English Poems Index
The Railway Junction :
From here through tunnelled gloom the track
Forks into two; and one of these
Wheels onward into darkening hills,
And one toward distant seas.
How still it is; the signal light
At set of sun shines palely green;
A thrush sings; other sound there's none,
Nor traveller to be seen-
Where late there was a throng.

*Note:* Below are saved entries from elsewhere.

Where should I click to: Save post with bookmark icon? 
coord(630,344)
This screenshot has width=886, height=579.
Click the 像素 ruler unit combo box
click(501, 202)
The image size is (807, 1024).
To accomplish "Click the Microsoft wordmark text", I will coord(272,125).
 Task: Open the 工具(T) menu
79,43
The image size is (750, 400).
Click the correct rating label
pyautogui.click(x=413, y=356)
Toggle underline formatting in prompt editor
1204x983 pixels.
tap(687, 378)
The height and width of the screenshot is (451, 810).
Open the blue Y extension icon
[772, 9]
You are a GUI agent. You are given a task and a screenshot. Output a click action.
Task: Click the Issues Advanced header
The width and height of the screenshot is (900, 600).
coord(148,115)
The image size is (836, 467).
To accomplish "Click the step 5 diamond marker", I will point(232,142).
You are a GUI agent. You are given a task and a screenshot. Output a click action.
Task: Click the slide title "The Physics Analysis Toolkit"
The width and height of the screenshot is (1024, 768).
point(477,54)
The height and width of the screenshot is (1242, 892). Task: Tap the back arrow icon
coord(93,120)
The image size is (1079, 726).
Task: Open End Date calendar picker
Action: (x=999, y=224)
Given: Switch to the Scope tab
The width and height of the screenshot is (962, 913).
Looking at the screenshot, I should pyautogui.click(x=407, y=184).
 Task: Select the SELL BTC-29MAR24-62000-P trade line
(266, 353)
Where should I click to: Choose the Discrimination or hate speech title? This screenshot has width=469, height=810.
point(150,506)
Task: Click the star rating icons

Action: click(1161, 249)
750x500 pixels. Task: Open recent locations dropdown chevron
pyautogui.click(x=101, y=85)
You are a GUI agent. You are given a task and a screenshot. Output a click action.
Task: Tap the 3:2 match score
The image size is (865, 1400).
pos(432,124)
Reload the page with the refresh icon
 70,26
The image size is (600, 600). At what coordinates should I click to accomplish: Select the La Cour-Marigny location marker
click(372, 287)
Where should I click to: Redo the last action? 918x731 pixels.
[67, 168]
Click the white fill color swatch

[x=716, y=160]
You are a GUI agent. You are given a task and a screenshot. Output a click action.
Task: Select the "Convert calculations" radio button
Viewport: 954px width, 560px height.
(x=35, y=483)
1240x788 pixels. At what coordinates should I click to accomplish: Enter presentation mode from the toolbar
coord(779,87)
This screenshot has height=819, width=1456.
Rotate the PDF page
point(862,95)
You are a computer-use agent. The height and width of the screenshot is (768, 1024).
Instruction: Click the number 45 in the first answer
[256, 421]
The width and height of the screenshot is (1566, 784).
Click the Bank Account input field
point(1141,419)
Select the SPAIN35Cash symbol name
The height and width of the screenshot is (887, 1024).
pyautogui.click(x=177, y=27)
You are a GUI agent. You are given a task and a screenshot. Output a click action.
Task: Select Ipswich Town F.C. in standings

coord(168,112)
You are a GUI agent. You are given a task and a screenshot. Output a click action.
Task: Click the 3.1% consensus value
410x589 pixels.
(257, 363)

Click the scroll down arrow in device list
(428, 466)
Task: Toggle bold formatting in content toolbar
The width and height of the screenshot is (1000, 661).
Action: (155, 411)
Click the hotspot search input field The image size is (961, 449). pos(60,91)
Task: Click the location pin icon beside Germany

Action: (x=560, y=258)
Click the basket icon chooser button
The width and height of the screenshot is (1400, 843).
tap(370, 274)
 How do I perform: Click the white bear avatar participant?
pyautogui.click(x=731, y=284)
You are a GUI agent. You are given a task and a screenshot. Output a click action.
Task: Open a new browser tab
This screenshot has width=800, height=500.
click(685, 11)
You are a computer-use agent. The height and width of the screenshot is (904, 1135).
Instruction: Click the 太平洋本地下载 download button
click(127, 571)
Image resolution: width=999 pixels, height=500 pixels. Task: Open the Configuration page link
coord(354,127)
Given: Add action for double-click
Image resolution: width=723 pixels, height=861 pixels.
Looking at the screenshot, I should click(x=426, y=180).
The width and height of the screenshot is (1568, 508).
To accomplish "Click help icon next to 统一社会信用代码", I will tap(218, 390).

And now,
In peace awhile, I sit alone;
Though soon, at the appointed hour,
I shall myself be gone.
But not their way (the bow-legged groom,
The parson in black, the widow and son,
The sailor with his cage, the gaunt
Gamekeeper with his gun.
That fair one too, discreetly veiled
All, who so mutely came, and went,
Will reach those far nocturnal hills
Or shores, ere night is spent.
I nothing know why thus we met-
Their thoughts, their longings, hopes, their fate:
And what shall I remember, except-
The evening growing late-
That here through tunnelled gloom the track
Forks into two; of these
One into darkening hills leads on,
And one toward distant seas?
About The Poet :
Walter de la Mare
(1873-1956) spent most of his life writing poems and stories, mostly for children. His first book of poems was called Songs of Childhood
(1902). The main themes he wrote about were romance and nature. His style was simple and the mysteries of magic, the moonlight and quietness fascinated him greatly. These subjects are introduced in most of his poems.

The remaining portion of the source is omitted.